Indie Theater Roundup: 7 Movies to See This Week

Indie Theater Roundup: 7 Movies to See This Week


Seeking an antidote to the holiday season's traditional tidings of great joy? Director Takeshi Kitano (1997's Fireworks) returns this week at the Lumiere Theatre with Outrage, a bloody, deliriously eccentric gangland drama about rival yakuza clans competing for the favor of their head family in the Japanese underworld. Elsewhere:

Noir City Xmas
Where:Castro Theatre, 429 Castro St., 415-621-6120
When: Dec. 14
Why: San Francisco's Film Noir Foundation hopes to dampen your holiday spirits with two "noir-stained" yuletide classics starring former siren Deanna Durbin: Lady on a Train, Charles David's 1945 sinister comedy about amateur sleuths on the trail of killers; and Christmas Holiday, Robert Siodmak's 1944 adaptation of the W. Somerset Maugham novel, an oppressively bleak tale of murder, betrayal and revenge.

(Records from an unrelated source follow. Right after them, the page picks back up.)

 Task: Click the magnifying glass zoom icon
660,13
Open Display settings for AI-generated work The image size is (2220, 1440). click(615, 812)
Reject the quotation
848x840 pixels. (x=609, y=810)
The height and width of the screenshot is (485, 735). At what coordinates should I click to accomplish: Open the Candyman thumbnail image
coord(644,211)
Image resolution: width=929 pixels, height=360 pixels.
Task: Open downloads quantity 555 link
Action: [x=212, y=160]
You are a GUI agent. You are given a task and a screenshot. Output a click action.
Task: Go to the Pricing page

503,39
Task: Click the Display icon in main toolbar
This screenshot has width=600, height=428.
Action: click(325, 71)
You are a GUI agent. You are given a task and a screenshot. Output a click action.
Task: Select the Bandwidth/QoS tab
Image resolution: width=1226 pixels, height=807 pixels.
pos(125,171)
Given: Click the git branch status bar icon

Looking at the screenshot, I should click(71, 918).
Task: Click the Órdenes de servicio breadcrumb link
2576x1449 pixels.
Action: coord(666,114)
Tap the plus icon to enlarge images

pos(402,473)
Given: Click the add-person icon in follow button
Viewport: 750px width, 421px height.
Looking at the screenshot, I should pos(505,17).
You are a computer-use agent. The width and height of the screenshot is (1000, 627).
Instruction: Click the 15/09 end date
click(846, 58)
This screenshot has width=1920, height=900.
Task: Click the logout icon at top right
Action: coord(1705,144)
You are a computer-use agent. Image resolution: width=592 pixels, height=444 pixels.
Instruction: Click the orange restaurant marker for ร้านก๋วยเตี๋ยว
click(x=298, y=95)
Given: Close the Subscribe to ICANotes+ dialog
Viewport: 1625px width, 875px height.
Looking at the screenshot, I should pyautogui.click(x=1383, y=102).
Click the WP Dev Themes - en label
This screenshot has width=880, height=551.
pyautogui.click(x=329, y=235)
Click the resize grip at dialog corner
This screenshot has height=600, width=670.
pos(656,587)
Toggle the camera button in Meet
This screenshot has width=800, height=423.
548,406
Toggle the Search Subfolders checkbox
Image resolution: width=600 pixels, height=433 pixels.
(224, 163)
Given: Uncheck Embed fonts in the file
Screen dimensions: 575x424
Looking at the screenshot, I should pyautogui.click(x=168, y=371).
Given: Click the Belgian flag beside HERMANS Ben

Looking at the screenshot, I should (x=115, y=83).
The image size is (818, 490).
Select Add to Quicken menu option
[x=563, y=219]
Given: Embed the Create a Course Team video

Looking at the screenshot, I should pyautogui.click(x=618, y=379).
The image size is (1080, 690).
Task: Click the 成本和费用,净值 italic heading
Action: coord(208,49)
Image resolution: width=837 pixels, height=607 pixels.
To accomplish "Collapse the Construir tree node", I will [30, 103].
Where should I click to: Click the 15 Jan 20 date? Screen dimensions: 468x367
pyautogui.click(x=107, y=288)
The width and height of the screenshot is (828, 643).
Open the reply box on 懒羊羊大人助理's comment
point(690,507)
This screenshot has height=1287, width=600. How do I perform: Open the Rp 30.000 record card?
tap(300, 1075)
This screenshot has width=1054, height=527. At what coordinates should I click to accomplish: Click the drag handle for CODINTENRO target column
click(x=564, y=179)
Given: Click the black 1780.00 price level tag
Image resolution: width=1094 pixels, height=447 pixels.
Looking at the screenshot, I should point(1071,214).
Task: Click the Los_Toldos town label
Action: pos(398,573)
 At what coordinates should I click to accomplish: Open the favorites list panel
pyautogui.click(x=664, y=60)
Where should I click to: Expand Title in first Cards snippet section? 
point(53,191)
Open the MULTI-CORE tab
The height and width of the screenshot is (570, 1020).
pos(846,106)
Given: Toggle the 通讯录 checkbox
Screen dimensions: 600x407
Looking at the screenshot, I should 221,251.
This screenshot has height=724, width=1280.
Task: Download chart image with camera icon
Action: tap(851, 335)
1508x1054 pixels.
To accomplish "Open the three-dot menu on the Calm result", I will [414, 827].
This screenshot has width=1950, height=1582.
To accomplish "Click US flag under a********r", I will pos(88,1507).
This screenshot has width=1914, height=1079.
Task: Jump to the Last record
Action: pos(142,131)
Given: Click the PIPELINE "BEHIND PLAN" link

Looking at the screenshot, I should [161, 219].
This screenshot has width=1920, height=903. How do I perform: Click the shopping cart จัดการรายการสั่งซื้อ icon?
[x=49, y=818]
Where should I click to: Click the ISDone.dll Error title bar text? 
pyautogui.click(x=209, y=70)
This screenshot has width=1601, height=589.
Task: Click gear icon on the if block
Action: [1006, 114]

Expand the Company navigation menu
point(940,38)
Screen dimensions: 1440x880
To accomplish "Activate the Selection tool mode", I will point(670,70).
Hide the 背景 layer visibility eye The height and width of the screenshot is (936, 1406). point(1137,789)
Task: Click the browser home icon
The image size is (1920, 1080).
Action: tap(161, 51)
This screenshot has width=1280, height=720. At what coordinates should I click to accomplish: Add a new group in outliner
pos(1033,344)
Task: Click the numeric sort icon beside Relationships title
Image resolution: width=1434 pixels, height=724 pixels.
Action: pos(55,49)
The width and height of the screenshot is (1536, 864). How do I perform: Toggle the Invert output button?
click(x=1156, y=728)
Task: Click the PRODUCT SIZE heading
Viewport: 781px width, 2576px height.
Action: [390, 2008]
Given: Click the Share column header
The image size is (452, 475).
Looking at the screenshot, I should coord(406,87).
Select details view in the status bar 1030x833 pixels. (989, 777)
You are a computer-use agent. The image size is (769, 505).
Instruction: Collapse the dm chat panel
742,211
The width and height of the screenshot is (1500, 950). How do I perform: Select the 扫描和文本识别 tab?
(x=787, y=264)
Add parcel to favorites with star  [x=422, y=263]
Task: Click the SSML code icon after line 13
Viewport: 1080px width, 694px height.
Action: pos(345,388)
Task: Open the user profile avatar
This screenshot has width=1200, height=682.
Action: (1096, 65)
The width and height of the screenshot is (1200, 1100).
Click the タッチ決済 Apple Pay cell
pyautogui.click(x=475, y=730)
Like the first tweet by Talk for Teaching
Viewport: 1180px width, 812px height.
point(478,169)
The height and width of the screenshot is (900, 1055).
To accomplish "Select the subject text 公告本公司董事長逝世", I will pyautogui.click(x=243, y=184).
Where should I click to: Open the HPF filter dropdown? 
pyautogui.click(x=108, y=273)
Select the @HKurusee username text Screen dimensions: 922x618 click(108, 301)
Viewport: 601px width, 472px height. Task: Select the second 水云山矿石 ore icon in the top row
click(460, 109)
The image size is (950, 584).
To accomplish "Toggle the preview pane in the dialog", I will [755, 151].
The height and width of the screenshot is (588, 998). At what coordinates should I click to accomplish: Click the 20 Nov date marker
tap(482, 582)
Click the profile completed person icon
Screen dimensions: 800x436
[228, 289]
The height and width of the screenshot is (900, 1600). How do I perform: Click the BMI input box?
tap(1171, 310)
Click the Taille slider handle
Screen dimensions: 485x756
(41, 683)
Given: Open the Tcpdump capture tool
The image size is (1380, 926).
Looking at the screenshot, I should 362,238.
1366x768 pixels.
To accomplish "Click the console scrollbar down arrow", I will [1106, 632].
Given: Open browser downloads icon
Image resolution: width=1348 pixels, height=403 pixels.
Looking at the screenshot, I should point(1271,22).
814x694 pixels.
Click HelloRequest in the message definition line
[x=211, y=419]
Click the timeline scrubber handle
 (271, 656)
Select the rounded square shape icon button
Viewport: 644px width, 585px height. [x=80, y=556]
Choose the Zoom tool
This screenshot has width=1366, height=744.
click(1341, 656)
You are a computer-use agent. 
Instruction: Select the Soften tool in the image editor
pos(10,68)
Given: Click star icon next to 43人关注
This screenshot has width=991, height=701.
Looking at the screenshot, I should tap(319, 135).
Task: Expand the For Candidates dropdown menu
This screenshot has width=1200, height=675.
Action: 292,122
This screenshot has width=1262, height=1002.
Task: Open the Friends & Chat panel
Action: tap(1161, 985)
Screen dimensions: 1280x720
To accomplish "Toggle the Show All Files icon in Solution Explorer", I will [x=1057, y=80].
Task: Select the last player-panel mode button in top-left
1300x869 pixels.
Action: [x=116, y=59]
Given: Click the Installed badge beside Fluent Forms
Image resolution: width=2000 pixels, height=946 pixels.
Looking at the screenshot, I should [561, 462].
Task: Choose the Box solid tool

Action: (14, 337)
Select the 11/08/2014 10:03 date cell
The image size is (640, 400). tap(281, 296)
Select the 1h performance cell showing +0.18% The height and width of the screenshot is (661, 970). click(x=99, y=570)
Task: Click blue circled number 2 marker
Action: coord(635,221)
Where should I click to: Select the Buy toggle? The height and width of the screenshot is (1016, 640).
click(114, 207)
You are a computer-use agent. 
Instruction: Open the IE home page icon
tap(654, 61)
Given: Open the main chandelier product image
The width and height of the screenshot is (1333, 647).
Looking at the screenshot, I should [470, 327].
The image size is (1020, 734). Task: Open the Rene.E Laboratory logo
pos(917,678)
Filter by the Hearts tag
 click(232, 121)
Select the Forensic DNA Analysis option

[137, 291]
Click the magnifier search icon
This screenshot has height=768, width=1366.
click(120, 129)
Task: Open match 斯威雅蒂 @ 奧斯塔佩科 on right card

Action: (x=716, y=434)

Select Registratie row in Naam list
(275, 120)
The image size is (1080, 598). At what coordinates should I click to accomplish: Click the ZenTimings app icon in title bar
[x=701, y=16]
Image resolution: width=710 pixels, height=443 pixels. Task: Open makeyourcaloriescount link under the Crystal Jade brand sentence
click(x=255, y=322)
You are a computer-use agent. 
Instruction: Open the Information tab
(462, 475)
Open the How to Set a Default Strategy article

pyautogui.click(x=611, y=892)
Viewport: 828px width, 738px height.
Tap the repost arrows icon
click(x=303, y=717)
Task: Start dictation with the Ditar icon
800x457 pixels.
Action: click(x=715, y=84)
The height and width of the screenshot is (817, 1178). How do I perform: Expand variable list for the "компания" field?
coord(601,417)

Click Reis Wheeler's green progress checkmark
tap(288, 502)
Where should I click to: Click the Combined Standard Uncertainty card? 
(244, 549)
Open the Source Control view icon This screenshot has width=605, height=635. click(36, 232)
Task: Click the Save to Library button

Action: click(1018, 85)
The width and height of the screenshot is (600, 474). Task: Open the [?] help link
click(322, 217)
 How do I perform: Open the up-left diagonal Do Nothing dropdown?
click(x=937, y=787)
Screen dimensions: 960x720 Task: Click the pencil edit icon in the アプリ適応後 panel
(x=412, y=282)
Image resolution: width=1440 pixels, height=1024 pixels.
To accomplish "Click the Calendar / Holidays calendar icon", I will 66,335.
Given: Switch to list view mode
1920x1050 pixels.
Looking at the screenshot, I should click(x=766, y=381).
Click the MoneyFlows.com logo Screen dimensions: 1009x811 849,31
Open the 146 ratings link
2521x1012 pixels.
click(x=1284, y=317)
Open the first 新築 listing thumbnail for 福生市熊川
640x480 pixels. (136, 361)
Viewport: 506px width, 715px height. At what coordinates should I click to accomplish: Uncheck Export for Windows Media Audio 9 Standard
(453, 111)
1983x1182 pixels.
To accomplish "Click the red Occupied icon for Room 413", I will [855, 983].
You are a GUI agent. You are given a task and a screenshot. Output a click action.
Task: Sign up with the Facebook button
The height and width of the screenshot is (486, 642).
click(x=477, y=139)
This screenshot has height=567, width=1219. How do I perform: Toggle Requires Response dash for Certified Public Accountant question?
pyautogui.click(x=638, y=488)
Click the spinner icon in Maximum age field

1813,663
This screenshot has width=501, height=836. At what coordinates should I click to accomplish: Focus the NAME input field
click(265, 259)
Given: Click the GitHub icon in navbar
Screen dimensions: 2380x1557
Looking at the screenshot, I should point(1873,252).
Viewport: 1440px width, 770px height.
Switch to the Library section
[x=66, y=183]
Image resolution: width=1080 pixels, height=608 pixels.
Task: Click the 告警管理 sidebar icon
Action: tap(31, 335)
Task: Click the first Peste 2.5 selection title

Pre-show festivities include the unveiling of the full schedule for Noir City X, which begins at the Castro on Jan. 20.

2. Catechism Cataclysm
SFFS-New People Cinema, 1746 Post St., 415-525-8600
When: Dec. 12, 14
Why: Todd Rohal’s follow-up to Guatemalan Handshake – the first offering from Danny McBride, David Gordon Green and Jody Hill’s recently formed production company, Rough House Pictures – is a funny, cheerfully confusing collection of surreal gags. Eastbound and Down’s Steve Little stars as Father Billy, a frail, scatterbrained, heavy metal–loving priest who bases his sermons on urban legends and relies on YouTube videos for theological research.

. The Artist
Where: Embarcadero Center Cinema, 1 Embarcadero Ctr., 415-352-0835
When: All Week
Why: Michel Hazanavicius' Palme d'Or-nominated, black-and-white romance, which took the Audience Favorite Award at this year's Mill Valley Film Festival, traces the peaks and valleys of a silent-movie star (Jean Dujardin, of last year's Little White Lies) whose burgeoning love affair with an up-and-coming young dancer (Bérénice Bejo) coincides with the rise of talking pictures. A tribute to early Hollywood, the movie is joyous, mostly weightless, and likely to delight cinephiles of all ages.

4. Another Happy Day
Where:Balboa Theatre, 3630 Balboa St., 415-221-8184
When: All Week
Why: Winner of the Sundance Film Festival’s Screenwriting Award, Happy Day marks the arrival of writer-director Sam Levinson, whose bruising feature debut follows the darkly humorous melodrama of aging matriarchs (two Ellens, Burstyn and Barkin) struggling to survive a toxic family gathering. The misery we witness eventually wears out its welcome – there's only so much we're willing to absorb – but the raw nerves Barkin's award-worthy performance exposes are hard to ignore.

5. The Room
Where: Clay Theatre, 2261 Fillmore St., 415-346-1124
When: Dec. 10
Why: Popularly hailed as "the Citizen Kane of bad movies," Tommy Wiseau's story of a well-to-do San Francisco banker undone by his insatiable hedonism has predictably become a midnight favorite. (Its outspoken supporters include Rob Lowe, Jonah Hill and Paul Rudd.) No surprise there – everybody loves a car crash, and whether you consider Wiseau's 2003 debut a profoundly incompetent drama or an intentionally dreadful comedy, The Room is the still-smoldering wreckage that keeps on giving.

6. Shame
Where: Embarcadero Center Cinema, 1 Embarcadero Ctr., 415-352-0835
When: All Week
Why: Shame's NC-17 rating might have been a deathblow to an indie struggling to find an audience, if not for Michael Fassbender’s powerfully unsettling performance, which is sure to earn awards consideration. Almost wordlessly, he captures the essence of a downward-spiraling sex addict whose conquests are explicitly photographed and not the least bit titillating. The movie is devastating at times, but difficult to embrace: Fassbender's broken soul is so aloof we’re hard-pressed to forge an emotional connection with him.

7. My Week with Marilyn
Where: Clay Theatre, 2261 Fillmore St., 415-346-1124
When: All Week
Why: Michelle Williams delivers an impressively convincing, Oscar-caliber performance in Simon Curtis' directorial debut, about the week Marilyn Monroe spent acclimating to the simpler pleasures of British life with Colin Clark (Eddie Redmayne), an assistant on the set of her 1957 romantic comedy The Prince and the Showgirl. Clark – then 23 and, like so many of the men who gravitated toward the sweet, almost childlike starlet, hopelessly smitten with her charms – published his diary of the experience 40 years later. This is his story, slight but skillfully told.